The leftist critics of Bankim Chandra have accused him of looking at the world through the eyes of the Western-educated Bengali gentry dependant on their livelihood on the grace of the British. He is sometimes said to be a Hindu revivalist who ignores the contributions of Muslims and other non-Hindu but indigenous sections. In this sense the English-educated service-holding Bengali landed gentry was cut off from the roots of the country and was thus incapable of bringing about overdue political, social and economic changes.
It can be said in Bankim Chandra's defence that he was perfectly aware of the cultural contributions of the lower classes and his anxiety for their economic amelioration was genuine.

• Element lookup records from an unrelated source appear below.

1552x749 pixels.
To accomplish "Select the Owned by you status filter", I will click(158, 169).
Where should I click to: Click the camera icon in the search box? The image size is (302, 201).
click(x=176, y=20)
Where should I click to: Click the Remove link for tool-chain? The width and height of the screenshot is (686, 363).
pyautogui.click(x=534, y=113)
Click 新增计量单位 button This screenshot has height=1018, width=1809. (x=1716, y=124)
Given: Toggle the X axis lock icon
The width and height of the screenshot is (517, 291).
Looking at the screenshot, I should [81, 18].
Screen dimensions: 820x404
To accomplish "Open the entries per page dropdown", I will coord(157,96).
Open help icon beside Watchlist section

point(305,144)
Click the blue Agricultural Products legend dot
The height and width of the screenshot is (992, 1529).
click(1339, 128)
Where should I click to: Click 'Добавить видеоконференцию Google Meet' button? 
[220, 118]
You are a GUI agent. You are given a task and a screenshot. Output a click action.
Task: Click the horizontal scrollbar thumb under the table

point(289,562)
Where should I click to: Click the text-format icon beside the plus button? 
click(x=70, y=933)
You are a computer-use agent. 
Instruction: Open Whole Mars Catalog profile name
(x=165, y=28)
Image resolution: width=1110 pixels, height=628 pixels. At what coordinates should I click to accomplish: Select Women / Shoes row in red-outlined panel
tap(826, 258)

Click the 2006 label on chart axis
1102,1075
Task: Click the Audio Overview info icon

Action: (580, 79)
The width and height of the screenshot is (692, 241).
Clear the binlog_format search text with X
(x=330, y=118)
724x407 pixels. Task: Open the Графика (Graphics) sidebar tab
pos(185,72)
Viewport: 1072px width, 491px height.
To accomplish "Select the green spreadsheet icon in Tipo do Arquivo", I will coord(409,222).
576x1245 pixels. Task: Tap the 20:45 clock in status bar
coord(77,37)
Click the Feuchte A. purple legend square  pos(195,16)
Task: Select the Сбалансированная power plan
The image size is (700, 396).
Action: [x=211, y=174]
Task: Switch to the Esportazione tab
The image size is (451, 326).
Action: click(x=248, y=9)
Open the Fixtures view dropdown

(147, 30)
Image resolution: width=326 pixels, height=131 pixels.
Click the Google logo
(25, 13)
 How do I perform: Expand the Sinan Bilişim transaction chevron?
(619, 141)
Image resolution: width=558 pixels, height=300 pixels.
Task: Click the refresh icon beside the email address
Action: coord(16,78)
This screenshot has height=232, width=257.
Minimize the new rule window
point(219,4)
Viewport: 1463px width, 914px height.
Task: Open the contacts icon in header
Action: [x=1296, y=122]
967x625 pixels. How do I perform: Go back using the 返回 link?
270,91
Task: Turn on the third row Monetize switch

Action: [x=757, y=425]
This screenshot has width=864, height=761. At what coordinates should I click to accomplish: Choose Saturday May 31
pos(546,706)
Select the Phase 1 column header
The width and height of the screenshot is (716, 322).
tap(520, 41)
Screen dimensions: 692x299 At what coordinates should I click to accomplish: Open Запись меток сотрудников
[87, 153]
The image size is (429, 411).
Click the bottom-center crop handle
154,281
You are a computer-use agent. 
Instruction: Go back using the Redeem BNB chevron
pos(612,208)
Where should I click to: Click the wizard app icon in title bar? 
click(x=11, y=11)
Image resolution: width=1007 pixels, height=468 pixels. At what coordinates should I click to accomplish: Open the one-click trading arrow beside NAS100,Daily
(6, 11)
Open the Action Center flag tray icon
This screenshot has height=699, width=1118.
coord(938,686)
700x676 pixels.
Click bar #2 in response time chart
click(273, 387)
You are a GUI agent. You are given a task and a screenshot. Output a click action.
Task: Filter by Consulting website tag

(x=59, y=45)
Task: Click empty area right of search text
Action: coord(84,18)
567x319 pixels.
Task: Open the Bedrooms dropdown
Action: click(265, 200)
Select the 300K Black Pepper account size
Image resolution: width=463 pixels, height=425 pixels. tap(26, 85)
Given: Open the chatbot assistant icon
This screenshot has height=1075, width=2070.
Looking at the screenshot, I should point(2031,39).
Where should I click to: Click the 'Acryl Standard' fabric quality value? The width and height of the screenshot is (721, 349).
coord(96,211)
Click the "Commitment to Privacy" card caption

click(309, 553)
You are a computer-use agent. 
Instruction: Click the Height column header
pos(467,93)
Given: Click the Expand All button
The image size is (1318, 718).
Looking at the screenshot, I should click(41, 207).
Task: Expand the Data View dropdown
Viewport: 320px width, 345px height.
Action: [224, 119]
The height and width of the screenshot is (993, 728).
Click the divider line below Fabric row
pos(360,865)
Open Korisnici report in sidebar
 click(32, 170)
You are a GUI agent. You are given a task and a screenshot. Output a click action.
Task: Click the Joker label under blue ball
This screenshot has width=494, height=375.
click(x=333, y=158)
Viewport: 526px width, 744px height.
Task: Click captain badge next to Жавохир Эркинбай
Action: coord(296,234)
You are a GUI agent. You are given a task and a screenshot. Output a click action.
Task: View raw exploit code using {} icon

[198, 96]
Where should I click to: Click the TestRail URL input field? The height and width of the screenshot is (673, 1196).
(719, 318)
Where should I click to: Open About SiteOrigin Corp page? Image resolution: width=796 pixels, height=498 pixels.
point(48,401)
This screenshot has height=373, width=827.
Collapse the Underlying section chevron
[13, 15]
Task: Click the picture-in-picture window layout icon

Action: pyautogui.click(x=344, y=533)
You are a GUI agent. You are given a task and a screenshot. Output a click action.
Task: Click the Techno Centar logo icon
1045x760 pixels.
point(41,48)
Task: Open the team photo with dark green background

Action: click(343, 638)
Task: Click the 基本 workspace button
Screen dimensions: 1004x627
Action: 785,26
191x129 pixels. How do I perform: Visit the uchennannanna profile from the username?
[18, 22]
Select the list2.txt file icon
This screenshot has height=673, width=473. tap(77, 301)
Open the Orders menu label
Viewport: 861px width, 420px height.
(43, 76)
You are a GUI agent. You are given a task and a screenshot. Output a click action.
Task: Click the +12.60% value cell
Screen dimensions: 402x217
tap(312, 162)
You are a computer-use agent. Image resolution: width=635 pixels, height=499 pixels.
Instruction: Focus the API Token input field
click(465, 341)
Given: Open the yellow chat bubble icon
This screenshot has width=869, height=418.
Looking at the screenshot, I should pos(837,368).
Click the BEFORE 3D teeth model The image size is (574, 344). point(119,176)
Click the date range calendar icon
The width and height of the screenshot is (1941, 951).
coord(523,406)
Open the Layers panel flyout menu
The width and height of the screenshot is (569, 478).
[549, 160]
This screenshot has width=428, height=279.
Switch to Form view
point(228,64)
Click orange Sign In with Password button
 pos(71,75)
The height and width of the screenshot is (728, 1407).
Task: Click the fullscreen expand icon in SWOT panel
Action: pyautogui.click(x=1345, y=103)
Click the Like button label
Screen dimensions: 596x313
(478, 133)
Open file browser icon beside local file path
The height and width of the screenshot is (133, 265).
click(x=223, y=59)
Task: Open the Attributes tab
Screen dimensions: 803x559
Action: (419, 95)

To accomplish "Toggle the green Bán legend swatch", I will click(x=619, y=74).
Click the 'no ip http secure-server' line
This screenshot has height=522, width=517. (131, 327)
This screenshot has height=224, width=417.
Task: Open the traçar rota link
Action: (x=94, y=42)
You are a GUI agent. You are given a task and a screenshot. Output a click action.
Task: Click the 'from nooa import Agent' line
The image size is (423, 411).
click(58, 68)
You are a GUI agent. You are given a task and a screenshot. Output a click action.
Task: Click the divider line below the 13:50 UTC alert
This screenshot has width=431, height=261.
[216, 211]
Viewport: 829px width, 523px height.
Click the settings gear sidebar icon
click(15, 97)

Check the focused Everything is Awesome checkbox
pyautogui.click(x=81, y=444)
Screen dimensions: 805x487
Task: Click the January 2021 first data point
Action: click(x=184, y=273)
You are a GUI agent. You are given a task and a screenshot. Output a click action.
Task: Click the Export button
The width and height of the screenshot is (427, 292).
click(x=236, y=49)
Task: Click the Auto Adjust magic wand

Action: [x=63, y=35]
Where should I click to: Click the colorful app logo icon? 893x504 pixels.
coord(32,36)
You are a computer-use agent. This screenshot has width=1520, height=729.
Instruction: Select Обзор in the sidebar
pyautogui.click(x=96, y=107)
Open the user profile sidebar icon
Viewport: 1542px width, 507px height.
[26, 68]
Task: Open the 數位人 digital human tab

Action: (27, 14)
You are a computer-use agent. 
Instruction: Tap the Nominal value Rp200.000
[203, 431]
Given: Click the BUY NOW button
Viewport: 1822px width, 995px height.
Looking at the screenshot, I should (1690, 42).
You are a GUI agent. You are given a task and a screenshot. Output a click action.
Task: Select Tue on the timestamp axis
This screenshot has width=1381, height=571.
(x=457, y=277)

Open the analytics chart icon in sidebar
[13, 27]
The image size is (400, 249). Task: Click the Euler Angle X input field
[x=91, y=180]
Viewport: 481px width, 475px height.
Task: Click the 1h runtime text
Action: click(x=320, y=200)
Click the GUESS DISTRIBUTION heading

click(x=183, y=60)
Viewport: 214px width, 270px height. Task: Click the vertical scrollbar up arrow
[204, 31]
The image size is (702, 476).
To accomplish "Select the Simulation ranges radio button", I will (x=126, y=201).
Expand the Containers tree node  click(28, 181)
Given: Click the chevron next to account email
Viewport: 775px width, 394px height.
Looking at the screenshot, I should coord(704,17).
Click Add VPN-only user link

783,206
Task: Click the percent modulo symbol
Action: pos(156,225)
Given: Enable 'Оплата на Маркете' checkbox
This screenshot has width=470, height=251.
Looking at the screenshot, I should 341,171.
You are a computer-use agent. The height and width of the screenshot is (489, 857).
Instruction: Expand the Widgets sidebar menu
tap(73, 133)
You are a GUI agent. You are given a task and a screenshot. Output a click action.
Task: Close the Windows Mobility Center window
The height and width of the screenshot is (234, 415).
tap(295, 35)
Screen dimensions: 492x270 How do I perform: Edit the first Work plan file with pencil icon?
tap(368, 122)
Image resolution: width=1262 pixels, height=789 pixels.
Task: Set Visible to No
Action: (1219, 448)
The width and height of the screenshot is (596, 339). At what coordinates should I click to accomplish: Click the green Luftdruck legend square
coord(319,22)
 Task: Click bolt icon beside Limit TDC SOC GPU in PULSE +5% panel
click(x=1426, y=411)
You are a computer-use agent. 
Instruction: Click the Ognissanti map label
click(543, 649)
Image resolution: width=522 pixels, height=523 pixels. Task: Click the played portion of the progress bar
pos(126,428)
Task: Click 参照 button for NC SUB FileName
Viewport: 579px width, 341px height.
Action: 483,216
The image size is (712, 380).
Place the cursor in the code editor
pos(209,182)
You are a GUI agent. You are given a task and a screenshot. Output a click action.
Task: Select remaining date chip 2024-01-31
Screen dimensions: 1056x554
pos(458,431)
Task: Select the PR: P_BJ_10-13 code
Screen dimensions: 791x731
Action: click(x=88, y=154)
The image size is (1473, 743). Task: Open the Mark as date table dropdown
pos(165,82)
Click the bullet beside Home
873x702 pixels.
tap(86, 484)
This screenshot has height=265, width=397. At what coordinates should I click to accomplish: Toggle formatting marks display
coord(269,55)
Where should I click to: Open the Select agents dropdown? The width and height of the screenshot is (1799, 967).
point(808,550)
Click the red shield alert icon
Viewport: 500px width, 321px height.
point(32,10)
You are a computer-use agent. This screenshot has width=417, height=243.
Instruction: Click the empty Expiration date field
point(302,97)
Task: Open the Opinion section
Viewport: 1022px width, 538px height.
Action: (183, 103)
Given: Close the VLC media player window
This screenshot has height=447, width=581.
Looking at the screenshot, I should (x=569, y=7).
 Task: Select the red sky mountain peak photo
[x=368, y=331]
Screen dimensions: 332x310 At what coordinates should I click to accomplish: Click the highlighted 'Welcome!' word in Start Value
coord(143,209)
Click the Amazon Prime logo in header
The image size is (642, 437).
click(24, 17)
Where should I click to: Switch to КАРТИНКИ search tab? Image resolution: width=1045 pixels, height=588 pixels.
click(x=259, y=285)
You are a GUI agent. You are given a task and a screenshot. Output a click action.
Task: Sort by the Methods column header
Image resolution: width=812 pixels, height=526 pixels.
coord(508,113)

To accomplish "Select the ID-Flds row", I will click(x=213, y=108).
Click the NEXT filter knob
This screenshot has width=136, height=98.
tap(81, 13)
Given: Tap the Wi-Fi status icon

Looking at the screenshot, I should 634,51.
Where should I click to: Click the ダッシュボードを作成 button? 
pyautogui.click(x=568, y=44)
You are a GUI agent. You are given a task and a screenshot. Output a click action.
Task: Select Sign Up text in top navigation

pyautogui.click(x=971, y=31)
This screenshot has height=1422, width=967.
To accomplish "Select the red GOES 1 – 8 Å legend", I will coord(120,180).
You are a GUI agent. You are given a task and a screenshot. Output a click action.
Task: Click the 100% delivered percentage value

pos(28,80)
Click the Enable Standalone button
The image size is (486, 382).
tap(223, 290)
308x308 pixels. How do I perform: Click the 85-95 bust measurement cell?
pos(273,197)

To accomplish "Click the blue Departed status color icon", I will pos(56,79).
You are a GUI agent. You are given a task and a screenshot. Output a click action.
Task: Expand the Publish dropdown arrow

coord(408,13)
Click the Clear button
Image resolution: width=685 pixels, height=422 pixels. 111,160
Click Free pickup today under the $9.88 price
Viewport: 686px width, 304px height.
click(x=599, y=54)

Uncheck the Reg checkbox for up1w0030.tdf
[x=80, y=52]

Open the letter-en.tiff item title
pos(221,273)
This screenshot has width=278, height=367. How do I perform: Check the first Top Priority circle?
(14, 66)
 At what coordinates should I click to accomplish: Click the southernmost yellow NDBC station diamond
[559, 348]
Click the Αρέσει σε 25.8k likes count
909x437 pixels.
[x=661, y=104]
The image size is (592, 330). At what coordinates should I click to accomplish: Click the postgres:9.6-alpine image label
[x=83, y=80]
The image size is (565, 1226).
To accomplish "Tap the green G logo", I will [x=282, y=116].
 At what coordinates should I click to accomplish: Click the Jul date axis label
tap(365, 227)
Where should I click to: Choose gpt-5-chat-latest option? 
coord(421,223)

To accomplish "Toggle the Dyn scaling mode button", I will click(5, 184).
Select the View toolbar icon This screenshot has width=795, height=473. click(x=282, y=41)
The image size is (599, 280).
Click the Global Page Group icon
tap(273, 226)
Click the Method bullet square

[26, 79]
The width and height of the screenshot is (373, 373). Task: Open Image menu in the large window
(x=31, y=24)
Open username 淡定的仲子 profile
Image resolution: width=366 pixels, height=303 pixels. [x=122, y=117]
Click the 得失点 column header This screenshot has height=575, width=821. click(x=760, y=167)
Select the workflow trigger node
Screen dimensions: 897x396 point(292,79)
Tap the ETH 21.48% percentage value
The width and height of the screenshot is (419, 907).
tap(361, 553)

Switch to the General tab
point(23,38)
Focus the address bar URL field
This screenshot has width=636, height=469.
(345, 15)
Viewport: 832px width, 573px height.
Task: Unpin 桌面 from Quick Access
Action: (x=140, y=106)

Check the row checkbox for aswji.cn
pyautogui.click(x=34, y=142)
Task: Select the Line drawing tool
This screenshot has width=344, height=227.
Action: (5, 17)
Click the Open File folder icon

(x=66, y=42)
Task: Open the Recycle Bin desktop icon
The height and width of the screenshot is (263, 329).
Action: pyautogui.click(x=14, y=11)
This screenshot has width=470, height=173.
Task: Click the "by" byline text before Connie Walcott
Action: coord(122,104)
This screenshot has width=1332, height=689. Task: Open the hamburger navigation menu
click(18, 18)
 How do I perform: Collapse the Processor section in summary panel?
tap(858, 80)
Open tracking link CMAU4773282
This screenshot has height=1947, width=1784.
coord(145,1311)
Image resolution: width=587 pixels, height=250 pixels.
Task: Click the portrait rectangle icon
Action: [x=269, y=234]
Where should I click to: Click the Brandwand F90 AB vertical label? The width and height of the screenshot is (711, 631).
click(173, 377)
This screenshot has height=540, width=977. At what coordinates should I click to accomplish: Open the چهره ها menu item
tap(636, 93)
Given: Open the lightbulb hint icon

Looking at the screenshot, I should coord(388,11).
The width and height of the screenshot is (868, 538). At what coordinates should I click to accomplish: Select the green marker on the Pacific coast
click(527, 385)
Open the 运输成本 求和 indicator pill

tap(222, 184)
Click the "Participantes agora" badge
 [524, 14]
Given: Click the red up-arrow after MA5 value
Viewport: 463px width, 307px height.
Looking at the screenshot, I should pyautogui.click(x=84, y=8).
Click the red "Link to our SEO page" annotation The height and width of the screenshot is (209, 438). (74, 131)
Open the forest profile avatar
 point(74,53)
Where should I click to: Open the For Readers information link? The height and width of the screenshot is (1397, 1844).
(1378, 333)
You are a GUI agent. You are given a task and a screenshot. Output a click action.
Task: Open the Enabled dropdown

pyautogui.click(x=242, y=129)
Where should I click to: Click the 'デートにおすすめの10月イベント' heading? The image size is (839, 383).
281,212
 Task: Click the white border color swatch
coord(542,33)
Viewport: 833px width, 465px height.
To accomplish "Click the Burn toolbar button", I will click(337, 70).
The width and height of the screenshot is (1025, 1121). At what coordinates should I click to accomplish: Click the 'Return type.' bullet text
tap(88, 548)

He really wanted social, economic and political justice for all. He attached great importance to the contemporary European social thought which led the way for revolutionary progress. Taking Europe as the standard, he wanted Indians to reach that standard. His revivalism consisted merely in this that he thought India in ancient times had achieved as much as the Europeans did. His India of-the future would ensure as much for the non-Hindus as for the Hindus, as much for the poor as for the well-off. He was as progressive in the modern sense as it was possible for him to be and as any one could rationally expect. If he erred he did in taking the contemporary Europe as his model. But the failings of the nationalistic spirit were not discernible in the nineteenth century.
There seemed to be scope for endless progress. The price paid by Europe for its nationalistic fervour in the twentieth century was unthinkable during Bankim Chandra's time and non-European models of social development are still inchoate. Will the Asians be able to develop alternative models which while preserving.the immensely valuable technological fruits of modem Europe will make all of mankind better human beings and the earth a happier place?
The social thought of Bankim Chandra naturally led him to reflect upon moral and spiritual matters during the final years of his life.